*** EXCERPTED RECORDS Section Begins ***

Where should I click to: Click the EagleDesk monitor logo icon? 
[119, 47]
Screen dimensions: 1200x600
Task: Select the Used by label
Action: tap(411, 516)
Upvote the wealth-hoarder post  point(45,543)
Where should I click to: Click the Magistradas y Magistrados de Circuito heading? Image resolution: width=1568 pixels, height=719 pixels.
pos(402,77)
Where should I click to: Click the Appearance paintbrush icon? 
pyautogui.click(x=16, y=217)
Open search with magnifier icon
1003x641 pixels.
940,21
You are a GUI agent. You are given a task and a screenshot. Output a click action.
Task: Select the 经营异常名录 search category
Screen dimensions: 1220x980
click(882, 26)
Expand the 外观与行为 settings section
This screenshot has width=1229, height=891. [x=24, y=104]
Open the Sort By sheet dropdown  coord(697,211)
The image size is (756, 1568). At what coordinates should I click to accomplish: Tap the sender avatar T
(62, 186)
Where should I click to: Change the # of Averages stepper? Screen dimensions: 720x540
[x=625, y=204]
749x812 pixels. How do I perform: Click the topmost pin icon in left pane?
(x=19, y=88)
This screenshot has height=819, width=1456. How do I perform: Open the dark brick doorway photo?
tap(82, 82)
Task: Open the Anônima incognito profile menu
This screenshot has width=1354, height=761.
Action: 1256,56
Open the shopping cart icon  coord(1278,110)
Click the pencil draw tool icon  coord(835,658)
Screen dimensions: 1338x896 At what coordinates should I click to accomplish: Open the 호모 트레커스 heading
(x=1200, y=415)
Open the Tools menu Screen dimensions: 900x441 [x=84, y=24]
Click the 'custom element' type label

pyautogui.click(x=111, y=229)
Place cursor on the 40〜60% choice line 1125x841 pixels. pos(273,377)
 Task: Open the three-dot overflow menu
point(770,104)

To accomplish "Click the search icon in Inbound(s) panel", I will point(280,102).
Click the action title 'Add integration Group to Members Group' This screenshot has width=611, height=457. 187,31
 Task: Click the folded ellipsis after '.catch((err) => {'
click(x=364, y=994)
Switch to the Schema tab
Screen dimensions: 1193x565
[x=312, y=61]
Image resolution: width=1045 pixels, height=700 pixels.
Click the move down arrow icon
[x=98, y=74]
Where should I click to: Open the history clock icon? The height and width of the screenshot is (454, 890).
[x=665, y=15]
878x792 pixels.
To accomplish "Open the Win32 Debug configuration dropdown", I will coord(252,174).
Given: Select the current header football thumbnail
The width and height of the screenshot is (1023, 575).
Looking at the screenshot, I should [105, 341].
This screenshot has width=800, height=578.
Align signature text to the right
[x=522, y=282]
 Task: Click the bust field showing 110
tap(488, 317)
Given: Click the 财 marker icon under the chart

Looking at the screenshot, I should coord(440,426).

*** EXCERPTED RECORDS Section Ends ***

Every line of the data above should be output exactly as written.

Where should I click to: Click the EagleDesk monitor logo icon? 
[119, 47]
Screen dimensions: 1200x600
Task: Select the Used by label
Action: tap(411, 516)
Upvote the wealth-hoarder post  point(45,543)
Where should I click to: Click the Magistradas y Magistrados de Circuito heading? Image resolution: width=1568 pixels, height=719 pixels.
pos(402,77)
Where should I click to: Click the Appearance paintbrush icon? 
pyautogui.click(x=16, y=217)
Open search with magnifier icon
1003x641 pixels.
940,21
You are a GUI agent. You are given a task and a screenshot. Output a click action.
Task: Select the 经营异常名录 search category
Screen dimensions: 1220x980
click(882, 26)
Expand the 外观与行为 settings section
This screenshot has width=1229, height=891. [x=24, y=104]
Open the Sort By sheet dropdown  coord(697,211)
The image size is (756, 1568). At what coordinates should I click to accomplish: Tap the sender avatar T
(62, 186)
Where should I click to: Change the # of Averages stepper? Screen dimensions: 720x540
[x=625, y=204]
749x812 pixels. How do I perform: Click the topmost pin icon in left pane?
(x=19, y=88)
This screenshot has height=819, width=1456. How do I perform: Open the dark brick doorway photo?
tap(82, 82)
Task: Open the Anônima incognito profile menu
This screenshot has width=1354, height=761.
Action: 1256,56
Open the shopping cart icon  coord(1278,110)
Click the pencil draw tool icon  coord(835,658)
Screen dimensions: 1338x896 At what coordinates should I click to accomplish: Open the 호모 트레커스 heading
(x=1200, y=415)
Open the Tools menu Screen dimensions: 900x441 [x=84, y=24]
Click the 'custom element' type label

pyautogui.click(x=111, y=229)
Place cursor on the 40〜60% choice line 1125x841 pixels. pos(273,377)
 Task: Open the three-dot overflow menu
point(770,104)

To accomplish "Click the search icon in Inbound(s) panel", I will point(280,102).
Click the action title 'Add integration Group to Members Group' This screenshot has width=611, height=457. 187,31
 Task: Click the folded ellipsis after '.catch((err) => {'
click(x=364, y=994)
Switch to the Schema tab
Screen dimensions: 1193x565
[x=312, y=61]
Image resolution: width=1045 pixels, height=700 pixels.
Click the move down arrow icon
[x=98, y=74]
Where should I click to: Open the history clock icon? The height and width of the screenshot is (454, 890).
[x=665, y=15]
878x792 pixels.
To accomplish "Open the Win32 Debug configuration dropdown", I will coord(252,174).
Given: Select the current header football thumbnail
The width and height of the screenshot is (1023, 575).
Looking at the screenshot, I should [105, 341].
This screenshot has width=800, height=578.
Align signature text to the right
[x=522, y=282]
 Task: Click the bust field showing 110
tap(488, 317)
Given: Click the 财 marker icon under the chart

Looking at the screenshot, I should coord(440,426).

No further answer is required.